Code Monkey home page Code Monkey logo

Comments (3)

Caparrini avatar Caparrini commented on June 11, 2024

Hi!

Iā€™d like to help with the feature extraction issue you're facing. To do so, I need a bit more info:

  • Python Version: Which version are you using?
  • Libraries: Could you list the libraries and their versions you're working with?
  • Error Message: What error comes up with the smaller values?
  • Context: Any other details about your setup might be helpful.

This will help me understand the problem better and find a solution for you.

Thanks!

from pyaudioanalysis.

prashant-saxena avatar prashant-saxena commented on June 11, 2024

Hi,
Windows 10
Python 3.10.0

customtkinter==5.2.1
dm-tree==0.1.8
dtaidistance==2.3.11
eyed3==0.9.7
fastdtw==0.3.4
fCWT==0.1.18
fqdn==1.5.1
google-auth-oauthlib==1.2.0
isoduration==20.11.0
jsonpointer==2.4
lesscpy==0.15.1
noisereduce==3.0.2
notebook==7.1.2
pandas==2.2.1
pipdeptree==2.16.1
pyAudioAnalysis==0.3.14
pydub==0.25.1
python-speech-features==0.6
resampy==0.4.3
tensorflow==2.16.1
tensorflow-estimator==2.15.0
tkinterdnd2==0.3.0
toml==0.10.2
uri-template==1.3.0
webcolors==1.13
wurlitzer==3.0.3
xlwt==1.3.0

Error when using

F, f_names = ShortTermFeatures.feature_extraction(x[0:1600], Fs, 160, 160, deltas=False)

▸ RAW DATA:
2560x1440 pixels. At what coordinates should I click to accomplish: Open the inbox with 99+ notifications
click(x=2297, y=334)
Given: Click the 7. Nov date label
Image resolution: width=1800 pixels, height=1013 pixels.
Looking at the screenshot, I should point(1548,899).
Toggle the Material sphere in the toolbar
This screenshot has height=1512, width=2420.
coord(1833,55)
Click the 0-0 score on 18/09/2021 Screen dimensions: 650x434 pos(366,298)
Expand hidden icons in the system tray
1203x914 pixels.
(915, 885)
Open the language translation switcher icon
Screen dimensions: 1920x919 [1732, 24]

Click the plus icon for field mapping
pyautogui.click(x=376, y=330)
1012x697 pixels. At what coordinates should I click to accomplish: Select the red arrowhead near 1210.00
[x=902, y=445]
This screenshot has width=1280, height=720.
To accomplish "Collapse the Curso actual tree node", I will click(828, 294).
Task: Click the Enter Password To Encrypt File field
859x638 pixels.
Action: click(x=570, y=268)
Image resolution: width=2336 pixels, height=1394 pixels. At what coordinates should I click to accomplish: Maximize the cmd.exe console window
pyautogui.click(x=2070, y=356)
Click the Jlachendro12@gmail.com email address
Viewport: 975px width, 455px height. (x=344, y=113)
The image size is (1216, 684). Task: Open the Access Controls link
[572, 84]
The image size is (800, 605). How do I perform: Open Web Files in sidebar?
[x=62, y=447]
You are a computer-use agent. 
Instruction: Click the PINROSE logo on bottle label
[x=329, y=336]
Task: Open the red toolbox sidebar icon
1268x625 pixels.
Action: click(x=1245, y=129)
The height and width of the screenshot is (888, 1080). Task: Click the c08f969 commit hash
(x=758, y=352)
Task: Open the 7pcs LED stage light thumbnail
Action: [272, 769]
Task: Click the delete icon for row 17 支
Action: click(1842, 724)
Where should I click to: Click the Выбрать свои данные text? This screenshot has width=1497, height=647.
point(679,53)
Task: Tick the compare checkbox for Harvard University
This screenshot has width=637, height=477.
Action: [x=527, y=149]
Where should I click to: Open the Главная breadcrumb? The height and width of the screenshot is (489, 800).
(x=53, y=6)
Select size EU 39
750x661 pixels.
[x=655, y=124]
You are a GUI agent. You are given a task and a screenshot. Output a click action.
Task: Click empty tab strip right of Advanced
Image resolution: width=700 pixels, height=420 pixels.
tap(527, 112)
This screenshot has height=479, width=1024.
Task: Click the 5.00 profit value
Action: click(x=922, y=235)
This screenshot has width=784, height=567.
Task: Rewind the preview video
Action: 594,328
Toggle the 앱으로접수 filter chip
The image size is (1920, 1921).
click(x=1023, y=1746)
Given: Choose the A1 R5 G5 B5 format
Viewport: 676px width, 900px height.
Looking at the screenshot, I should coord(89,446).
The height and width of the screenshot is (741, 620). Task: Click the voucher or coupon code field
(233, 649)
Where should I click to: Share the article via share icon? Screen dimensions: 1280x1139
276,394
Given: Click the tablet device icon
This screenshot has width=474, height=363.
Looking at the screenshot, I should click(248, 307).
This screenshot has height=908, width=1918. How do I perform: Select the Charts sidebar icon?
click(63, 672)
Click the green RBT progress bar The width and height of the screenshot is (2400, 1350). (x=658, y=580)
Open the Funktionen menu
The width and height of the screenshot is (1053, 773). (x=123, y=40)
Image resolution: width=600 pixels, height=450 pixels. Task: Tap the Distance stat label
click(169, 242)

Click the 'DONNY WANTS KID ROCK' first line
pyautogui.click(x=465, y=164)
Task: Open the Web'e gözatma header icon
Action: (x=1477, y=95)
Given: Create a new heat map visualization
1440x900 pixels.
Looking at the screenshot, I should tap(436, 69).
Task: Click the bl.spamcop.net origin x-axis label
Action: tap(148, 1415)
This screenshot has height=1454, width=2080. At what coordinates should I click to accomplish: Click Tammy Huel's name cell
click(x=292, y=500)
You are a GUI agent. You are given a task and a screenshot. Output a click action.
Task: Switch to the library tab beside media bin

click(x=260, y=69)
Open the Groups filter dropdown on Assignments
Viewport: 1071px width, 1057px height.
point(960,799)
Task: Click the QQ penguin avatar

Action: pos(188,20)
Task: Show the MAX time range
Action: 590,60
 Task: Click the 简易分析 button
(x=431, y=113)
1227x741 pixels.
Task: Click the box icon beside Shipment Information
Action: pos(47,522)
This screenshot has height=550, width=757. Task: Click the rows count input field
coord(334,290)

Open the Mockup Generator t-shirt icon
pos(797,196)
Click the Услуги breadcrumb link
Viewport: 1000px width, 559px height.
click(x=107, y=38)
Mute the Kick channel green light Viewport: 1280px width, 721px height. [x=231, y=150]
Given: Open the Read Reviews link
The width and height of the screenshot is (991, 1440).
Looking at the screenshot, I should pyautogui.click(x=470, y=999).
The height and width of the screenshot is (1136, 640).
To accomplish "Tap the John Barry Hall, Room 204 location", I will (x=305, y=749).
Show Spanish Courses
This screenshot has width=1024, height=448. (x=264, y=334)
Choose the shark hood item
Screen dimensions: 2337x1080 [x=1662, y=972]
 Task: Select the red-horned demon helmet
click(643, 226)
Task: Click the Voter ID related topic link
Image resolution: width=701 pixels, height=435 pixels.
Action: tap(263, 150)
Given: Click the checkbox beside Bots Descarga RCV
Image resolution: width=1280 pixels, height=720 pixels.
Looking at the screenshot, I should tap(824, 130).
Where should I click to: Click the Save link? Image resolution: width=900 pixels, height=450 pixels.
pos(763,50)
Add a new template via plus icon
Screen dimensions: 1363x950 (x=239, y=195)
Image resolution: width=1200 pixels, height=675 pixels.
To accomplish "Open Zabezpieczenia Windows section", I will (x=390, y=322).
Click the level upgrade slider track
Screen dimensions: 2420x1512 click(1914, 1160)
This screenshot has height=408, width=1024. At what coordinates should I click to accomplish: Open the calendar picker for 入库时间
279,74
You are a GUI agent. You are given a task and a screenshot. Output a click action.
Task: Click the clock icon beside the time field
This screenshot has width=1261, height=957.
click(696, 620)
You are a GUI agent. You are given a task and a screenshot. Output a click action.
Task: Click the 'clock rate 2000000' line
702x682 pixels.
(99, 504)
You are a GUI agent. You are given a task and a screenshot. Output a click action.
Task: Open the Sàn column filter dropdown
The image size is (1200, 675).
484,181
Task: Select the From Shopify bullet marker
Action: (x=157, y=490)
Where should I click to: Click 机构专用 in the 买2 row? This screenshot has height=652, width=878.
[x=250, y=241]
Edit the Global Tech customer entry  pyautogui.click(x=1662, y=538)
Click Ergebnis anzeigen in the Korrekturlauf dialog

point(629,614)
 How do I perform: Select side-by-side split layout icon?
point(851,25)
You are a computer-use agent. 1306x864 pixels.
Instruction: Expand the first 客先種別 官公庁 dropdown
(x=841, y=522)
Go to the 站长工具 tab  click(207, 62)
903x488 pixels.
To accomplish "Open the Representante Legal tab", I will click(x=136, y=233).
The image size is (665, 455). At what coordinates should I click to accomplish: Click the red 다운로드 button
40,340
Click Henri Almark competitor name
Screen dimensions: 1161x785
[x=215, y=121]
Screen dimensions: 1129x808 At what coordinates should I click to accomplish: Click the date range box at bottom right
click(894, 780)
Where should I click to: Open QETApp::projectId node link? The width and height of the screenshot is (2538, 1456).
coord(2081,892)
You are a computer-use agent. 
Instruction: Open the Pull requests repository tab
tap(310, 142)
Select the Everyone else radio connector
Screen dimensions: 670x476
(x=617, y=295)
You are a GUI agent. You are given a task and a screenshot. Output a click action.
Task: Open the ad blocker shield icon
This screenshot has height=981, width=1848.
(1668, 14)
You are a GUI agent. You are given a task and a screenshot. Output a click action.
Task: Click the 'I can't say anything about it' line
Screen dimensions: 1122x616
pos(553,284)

▸ EXERCISE TASKS:
**1)** Please answer these from the feature extraction thread above, one line each:
(a) Which Python version does prashant-saxena report?
(b) Which version of pyAudioAnalysis appears in prashant-saxena's library list?
(c) Which four kinds of information does Caparrini ask for?
**2)** Write what follows in the feature extraction thread, picking up after its final line of code.

▸ PER-TASK ANSWERS:
**1)**
(a) Python 3.10.0
(b) pyAudioAnalysis==0.3.14
(c) The Python version, the libraries and their versions, the error message that comes up with the smaller values, and any other details about the setup.

**2)**
---------------------------------------------------------------------------
File D:\projects\vrt\.venv\lib\site-packages\pyAudioAnalysis\ShortTermFeatures.py:662, in feature_extraction(signal, sampling_rate, window, step, deltas)
    657 feature_vector[n_time_spectral_feats:mffc_feats_end, 0] = \
    658     mfcc(fft_magnitude, fbank, n_mfcc_feats).copy()
    660 # chroma features
    661 chroma_names, chroma_feature_matrix = \
--> 662     chroma_features(fft_magnitude, sampling_rate, num_fft)
    663 chroma_features_end = n_time_spectral_feats + n_mfcc_feats + \
    664                       n_chroma_feats - 1
    665 feature_vector[mffc_feats_end:chroma_features_end] = \
    666     chroma_feature_matrix

File D:\projects\vrt\.venv\lib\site-packages\pyAudioAnalysis\ShortTermFeatures.py:293, in chroma_features(signal, sampling_rate, num_fft)
    291     I = np.nonzero(num_chroma > num_chroma.shape[0])[0][0]
    292     C = np.zeros((num_chroma.shape[0],))
--> 293     C[num_chroma[0:I - 1]] = spec
    294     C /= num_freqs_per_chroma
    295 final_matrix = np.zeros((12, 1))

ValueError: shape mismatch: value array of shape (80,) could not be broadcast to indexing result of shape (27,)

I need a distinct sound feature for my CNN-based project to create a model. The data frame size is 1600 (0.1 seconds)
graph
In the above plot, you can see 7 MFCC generated from 7 different wave files. All the wave files have a similar sound.
The whole idea is to make the feature as same as possible for similar types of data so that a good prediction score can be
created.

from pyaudioanalysis.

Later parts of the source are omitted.